■ EXERCISE AIM: Copy the part that opens with the line containing "Screen dimensions: 1568x774" and closes with the line containing "Looking at the screenshot, I should [x=659, y=309].", keeping every line unchanged.

[Rows from a dataset]

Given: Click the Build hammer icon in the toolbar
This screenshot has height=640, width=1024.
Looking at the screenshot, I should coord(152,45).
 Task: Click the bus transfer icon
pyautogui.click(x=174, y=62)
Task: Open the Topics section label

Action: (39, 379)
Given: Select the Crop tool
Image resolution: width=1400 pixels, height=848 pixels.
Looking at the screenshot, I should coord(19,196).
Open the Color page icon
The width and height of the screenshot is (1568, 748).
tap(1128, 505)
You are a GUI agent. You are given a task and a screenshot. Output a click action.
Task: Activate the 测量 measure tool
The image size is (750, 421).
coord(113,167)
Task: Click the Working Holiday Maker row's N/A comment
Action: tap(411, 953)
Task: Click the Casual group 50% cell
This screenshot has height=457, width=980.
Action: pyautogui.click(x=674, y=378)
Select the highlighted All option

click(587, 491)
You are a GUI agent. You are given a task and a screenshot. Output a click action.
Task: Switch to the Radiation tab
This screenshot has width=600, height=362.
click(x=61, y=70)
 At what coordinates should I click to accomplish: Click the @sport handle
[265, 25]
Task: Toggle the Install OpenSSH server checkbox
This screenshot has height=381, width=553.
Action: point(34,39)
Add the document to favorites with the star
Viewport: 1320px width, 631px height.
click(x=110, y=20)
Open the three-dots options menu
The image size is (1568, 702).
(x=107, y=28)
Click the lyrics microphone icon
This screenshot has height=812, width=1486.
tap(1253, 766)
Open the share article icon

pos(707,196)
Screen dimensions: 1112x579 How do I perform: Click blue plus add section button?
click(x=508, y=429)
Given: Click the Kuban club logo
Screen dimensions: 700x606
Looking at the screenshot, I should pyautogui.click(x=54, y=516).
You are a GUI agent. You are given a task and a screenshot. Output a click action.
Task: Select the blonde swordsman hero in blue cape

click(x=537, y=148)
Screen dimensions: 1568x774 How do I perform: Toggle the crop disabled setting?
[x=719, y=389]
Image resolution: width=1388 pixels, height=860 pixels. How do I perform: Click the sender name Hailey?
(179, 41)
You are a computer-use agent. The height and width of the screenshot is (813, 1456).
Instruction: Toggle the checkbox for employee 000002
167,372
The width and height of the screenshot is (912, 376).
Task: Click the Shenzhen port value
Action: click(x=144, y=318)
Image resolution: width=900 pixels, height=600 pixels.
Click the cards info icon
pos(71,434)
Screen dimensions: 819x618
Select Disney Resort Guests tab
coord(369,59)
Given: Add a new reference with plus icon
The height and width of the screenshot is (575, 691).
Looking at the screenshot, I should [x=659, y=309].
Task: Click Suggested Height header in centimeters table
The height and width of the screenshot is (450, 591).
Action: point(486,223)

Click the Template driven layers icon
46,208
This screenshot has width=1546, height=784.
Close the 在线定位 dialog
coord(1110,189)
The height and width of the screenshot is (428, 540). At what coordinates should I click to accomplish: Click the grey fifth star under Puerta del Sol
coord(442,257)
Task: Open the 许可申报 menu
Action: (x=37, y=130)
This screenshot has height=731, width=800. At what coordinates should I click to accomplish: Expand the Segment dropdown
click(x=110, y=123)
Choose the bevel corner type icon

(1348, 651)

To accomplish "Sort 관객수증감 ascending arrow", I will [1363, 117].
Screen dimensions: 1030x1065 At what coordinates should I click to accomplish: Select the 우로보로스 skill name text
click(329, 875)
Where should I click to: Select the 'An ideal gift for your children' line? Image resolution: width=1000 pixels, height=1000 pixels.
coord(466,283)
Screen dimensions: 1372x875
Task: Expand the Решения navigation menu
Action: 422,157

■ THE REPLY:
Screen dimensions: 1568x774 How do I perform: Toggle the crop disabled setting?
[x=719, y=389]
Image resolution: width=1388 pixels, height=860 pixels. How do I perform: Click the sender name Hailey?
(179, 41)
You are a computer-use agent. The height and width of the screenshot is (813, 1456).
Instruction: Toggle the checkbox for employee 000002
167,372
The width and height of the screenshot is (912, 376).
Task: Click the Shenzhen port value
Action: click(x=144, y=318)
Image resolution: width=900 pixels, height=600 pixels.
Click the cards info icon
pos(71,434)
Screen dimensions: 819x618
Select Disney Resort Guests tab
coord(369,59)
Given: Add a new reference with plus icon
The height and width of the screenshot is (575, 691).
Looking at the screenshot, I should [x=659, y=309].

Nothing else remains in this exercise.